## PROBLEM TO WORK ON
Line by line, print the records exactly.

[Stored data]

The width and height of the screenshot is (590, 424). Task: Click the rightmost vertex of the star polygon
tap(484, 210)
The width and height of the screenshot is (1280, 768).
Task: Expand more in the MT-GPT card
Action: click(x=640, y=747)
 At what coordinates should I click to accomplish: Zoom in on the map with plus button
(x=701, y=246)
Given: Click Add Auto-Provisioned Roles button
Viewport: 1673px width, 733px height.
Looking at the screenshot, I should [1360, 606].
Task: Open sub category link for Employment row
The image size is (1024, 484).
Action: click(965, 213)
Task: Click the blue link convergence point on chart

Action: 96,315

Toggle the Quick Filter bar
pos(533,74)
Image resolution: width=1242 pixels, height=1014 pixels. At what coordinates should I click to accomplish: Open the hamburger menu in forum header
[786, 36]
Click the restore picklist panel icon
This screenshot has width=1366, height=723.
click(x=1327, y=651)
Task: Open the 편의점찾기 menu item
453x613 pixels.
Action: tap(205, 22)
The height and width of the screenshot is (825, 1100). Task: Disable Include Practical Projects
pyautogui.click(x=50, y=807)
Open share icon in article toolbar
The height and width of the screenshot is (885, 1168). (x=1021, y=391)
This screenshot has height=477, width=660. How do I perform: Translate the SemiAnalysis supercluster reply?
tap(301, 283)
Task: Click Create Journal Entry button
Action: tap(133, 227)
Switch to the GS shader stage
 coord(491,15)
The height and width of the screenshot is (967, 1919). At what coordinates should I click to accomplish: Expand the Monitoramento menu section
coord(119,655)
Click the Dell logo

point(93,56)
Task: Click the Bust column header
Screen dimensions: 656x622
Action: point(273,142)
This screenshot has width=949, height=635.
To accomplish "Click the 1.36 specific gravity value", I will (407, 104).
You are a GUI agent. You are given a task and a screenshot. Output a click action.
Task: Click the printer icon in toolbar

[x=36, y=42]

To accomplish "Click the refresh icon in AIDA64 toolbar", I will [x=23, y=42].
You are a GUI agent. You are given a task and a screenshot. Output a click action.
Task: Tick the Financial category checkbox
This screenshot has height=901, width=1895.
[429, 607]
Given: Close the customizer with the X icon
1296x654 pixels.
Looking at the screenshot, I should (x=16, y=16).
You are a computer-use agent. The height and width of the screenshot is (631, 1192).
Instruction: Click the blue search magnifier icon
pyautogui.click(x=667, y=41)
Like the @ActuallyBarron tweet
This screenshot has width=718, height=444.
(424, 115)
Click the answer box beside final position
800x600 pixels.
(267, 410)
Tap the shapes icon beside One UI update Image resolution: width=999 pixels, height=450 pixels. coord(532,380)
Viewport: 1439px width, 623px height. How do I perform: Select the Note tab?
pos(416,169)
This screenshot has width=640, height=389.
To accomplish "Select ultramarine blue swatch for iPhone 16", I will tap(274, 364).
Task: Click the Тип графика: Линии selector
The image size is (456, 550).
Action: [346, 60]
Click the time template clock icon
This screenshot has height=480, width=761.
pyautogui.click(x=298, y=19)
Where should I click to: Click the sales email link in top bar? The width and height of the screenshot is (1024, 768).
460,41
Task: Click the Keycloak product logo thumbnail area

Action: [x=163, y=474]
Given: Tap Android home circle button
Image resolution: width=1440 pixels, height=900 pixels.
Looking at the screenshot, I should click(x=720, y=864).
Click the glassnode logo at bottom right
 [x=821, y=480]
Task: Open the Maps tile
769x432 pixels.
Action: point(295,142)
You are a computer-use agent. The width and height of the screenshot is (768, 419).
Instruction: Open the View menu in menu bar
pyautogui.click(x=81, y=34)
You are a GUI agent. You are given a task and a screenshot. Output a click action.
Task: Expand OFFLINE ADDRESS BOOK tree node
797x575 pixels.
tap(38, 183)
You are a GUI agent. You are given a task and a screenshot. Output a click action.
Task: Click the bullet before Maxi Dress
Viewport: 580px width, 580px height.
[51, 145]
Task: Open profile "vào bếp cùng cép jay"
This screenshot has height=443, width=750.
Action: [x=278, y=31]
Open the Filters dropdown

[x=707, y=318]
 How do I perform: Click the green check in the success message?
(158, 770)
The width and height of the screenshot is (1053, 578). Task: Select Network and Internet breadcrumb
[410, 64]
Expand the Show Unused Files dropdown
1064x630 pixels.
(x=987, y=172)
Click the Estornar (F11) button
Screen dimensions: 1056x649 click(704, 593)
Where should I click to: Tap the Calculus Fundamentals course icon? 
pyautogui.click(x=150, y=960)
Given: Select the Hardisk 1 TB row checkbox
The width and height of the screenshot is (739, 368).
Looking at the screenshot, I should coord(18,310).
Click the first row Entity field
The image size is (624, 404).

## EXERCISE ANSWER
The width and height of the screenshot is (590, 424). Task: Click the rightmost vertex of the star polygon
tap(484, 210)
The width and height of the screenshot is (1280, 768).
Task: Expand more in the MT-GPT card
Action: click(x=640, y=747)
 At what coordinates should I click to accomplish: Zoom in on the map with plus button
(x=701, y=246)
Given: Click Add Auto-Provisioned Roles button
Viewport: 1673px width, 733px height.
Looking at the screenshot, I should [1360, 606].
Task: Open sub category link for Employment row
The image size is (1024, 484).
Action: click(965, 213)
Task: Click the blue link convergence point on chart

Action: 96,315

Toggle the Quick Filter bar
pos(533,74)
Image resolution: width=1242 pixels, height=1014 pixels. At what coordinates should I click to accomplish: Open the hamburger menu in forum header
[786, 36]
Click the restore picklist panel icon
This screenshot has width=1366, height=723.
click(x=1327, y=651)
Task: Open the 편의점찾기 menu item
453x613 pixels.
Action: tap(205, 22)
The height and width of the screenshot is (825, 1100). Task: Disable Include Practical Projects
pyautogui.click(x=50, y=807)
Open share icon in article toolbar
The height and width of the screenshot is (885, 1168). (x=1021, y=391)
This screenshot has height=477, width=660. How do I perform: Translate the SemiAnalysis supercluster reply?
tap(301, 283)
Task: Click Create Journal Entry button
Action: tap(133, 227)
Switch to the GS shader stage
 coord(491,15)
The height and width of the screenshot is (967, 1919). At what coordinates should I click to accomplish: Expand the Monitoramento menu section
coord(119,655)
Click the Dell logo

point(93,56)
Task: Click the Bust column header
Screen dimensions: 656x622
Action: point(273,142)
This screenshot has width=949, height=635.
To accomplish "Click the 1.36 specific gravity value", I will (407, 104).
You are a GUI agent. You are given a task and a screenshot. Output a click action.
Task: Click the printer icon in toolbar

[x=36, y=42]

To accomplish "Click the refresh icon in AIDA64 toolbar", I will [x=23, y=42].
You are a GUI agent. You are given a task and a screenshot. Output a click action.
Task: Tick the Financial category checkbox
This screenshot has height=901, width=1895.
[429, 607]
Given: Close the customizer with the X icon
1296x654 pixels.
Looking at the screenshot, I should (x=16, y=16).
You are a computer-use agent. The height and width of the screenshot is (631, 1192).
Instruction: Click the blue search magnifier icon
pyautogui.click(x=667, y=41)
Like the @ActuallyBarron tweet
This screenshot has width=718, height=444.
(424, 115)
Click the answer box beside final position
800x600 pixels.
(267, 410)
Tap the shapes icon beside One UI update Image resolution: width=999 pixels, height=450 pixels. coord(532,380)
Viewport: 1439px width, 623px height. How do I perform: Select the Note tab?
pos(416,169)
This screenshot has width=640, height=389.
To accomplish "Select ultramarine blue swatch for iPhone 16", I will tap(274, 364).
Task: Click the Тип графика: Линии selector
The image size is (456, 550).
Action: [346, 60]
Click the time template clock icon
This screenshot has height=480, width=761.
pyautogui.click(x=298, y=19)
Where should I click to: Click the sales email link in top bar? The width and height of the screenshot is (1024, 768).
460,41
Task: Click the Keycloak product logo thumbnail area

Action: [x=163, y=474]
Given: Tap Android home circle button
Image resolution: width=1440 pixels, height=900 pixels.
Looking at the screenshot, I should click(x=720, y=864).
Click the glassnode logo at bottom right
 [x=821, y=480]
Task: Open the Maps tile
769x432 pixels.
Action: point(295,142)
You are a computer-use agent. The width and height of the screenshot is (768, 419).
Instruction: Open the View menu in menu bar
pyautogui.click(x=81, y=34)
You are a GUI agent. You are given a task and a screenshot. Output a click action.
Task: Expand OFFLINE ADDRESS BOOK tree node
797x575 pixels.
tap(38, 183)
You are a GUI agent. You are given a task and a screenshot. Output a click action.
Task: Click the bullet before Maxi Dress
Viewport: 580px width, 580px height.
[51, 145]
Task: Open profile "vào bếp cùng cép jay"
This screenshot has height=443, width=750.
Action: [x=278, y=31]
Open the Filters dropdown

[x=707, y=318]
 How do I perform: Click the green check in the success message?
(158, 770)
The width and height of the screenshot is (1053, 578). Task: Select Network and Internet breadcrumb
[410, 64]
Expand the Show Unused Files dropdown
1064x630 pixels.
(x=987, y=172)
Click the Estornar (F11) button
Screen dimensions: 1056x649 click(704, 593)
Where should I click to: Tap the Calculus Fundamentals course icon? 
pyautogui.click(x=150, y=960)
Given: Select the Hardisk 1 TB row checkbox
The width and height of the screenshot is (739, 368).
Looking at the screenshot, I should coord(18,310).
Click the first row Entity field
The image size is (624, 404).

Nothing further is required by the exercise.